I am not sure I quite understand your objective. Let me attempt to clarify. Currently FTA only counts uniqueness where the cardinality of the set is less than maxCardinality (12,000 by default). So assuming the number of distinct elements in the set is less than 12,000 which is typically highly likely then the uniqueness percentage (and hence the uniqueness count) should be perfect. Once the number of distinct elements exceeds the defined maximum then FTA simply reports -1 to indicate it does not know the answer.

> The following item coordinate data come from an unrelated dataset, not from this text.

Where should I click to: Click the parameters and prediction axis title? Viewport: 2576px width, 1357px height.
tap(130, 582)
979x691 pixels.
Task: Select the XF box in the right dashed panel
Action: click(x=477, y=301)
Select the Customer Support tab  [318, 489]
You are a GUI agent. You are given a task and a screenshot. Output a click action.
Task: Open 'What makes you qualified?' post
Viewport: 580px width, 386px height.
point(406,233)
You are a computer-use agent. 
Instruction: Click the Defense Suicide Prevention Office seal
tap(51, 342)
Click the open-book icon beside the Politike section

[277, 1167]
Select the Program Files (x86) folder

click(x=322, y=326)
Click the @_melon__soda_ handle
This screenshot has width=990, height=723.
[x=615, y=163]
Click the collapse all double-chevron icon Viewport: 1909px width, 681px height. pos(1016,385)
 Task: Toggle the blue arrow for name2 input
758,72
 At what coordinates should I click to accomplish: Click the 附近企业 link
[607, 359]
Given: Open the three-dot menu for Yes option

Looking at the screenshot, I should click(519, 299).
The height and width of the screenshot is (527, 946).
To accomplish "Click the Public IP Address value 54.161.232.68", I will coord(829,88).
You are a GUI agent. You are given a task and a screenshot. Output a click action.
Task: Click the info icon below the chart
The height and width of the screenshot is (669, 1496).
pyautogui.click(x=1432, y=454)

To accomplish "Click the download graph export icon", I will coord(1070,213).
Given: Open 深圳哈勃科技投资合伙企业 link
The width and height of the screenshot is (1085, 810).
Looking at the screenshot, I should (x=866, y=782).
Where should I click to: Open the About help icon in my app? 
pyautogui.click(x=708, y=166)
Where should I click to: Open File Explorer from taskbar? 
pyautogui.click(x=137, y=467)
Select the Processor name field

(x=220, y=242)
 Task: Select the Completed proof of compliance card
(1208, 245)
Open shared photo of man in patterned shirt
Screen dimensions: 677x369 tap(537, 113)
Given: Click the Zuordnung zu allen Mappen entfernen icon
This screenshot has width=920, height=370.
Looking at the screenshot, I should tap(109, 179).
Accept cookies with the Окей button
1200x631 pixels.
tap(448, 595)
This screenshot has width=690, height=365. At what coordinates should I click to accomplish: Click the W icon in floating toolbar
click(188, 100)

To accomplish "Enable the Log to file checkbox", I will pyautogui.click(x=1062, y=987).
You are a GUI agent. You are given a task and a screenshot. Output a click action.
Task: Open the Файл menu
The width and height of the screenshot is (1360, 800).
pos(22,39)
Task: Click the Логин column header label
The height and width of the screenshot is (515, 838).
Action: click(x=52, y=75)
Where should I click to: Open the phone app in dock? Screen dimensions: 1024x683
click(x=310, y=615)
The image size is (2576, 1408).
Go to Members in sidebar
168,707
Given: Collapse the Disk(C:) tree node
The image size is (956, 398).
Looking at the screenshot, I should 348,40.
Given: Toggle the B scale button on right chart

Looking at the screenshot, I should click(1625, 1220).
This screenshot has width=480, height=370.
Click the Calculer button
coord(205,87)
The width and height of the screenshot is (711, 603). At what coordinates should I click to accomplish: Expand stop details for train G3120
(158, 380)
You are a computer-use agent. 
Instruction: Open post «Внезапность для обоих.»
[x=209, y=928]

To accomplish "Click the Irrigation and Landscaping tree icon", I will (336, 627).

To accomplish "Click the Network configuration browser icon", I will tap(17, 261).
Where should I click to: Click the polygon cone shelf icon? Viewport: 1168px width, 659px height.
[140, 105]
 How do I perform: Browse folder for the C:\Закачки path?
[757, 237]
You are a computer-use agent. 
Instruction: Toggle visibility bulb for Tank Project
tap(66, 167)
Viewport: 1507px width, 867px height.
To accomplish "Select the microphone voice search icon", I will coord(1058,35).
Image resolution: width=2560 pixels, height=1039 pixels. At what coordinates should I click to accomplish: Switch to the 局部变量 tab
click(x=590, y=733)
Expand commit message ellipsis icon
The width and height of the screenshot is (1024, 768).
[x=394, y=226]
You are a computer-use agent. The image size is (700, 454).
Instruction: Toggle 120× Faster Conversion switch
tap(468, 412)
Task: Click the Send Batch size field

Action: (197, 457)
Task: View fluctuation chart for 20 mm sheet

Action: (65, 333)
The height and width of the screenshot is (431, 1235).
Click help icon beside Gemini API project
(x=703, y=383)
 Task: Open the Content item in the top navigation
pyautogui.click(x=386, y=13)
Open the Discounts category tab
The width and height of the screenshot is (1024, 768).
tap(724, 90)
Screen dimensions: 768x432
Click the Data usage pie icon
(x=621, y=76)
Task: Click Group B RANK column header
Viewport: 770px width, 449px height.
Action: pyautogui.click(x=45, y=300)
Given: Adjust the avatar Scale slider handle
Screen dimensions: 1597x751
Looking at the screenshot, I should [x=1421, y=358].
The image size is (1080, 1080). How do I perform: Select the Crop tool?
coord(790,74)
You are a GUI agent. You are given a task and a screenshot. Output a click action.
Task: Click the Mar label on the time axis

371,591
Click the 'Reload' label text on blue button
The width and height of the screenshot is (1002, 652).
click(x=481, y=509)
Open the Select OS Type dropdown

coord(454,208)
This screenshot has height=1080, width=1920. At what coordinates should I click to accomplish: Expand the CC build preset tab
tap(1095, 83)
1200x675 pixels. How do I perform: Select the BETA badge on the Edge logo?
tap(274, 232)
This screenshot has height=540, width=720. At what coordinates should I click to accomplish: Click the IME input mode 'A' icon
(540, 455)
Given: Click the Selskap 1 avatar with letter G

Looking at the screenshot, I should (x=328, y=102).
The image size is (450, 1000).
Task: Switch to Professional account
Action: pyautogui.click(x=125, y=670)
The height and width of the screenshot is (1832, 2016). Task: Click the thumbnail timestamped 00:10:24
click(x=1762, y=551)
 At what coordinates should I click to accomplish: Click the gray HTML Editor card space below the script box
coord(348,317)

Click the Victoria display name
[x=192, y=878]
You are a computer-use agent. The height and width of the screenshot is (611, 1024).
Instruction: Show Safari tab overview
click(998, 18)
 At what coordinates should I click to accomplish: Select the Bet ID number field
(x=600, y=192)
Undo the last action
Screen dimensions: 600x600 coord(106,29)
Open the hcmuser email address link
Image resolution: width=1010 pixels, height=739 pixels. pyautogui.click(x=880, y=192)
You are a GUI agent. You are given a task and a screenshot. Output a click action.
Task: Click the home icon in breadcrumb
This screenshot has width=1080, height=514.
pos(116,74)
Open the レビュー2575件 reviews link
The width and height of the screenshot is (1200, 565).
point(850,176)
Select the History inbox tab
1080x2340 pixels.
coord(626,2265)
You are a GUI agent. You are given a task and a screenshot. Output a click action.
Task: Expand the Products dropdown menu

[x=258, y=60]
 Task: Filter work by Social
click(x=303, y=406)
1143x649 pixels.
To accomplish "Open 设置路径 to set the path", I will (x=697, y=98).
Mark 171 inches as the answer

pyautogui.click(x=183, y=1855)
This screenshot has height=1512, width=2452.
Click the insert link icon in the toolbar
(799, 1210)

The obvious solution to this problem is to use something like Hyperloglog (see https://en.wikipedia.org/wiki/HyperLogLog) - note: I need to use a variant that supports merging. This would then allow us to implement an approx_count_distinct and hence generate a uniqueness metric. This would be extremely close but not perfect. It is unclear from your response whether this would satisfy your requirement. In general, implementing perfect uniqueness is extremely computationally expensive and rarely required, hence the reason databases implement approx_count_distinct.

tsegall commented 4 months ago

Gaurav,

Any feedback?

tsegall commented 4 months ago

Closing this question as answered. See #92 for the corresponding enhancement.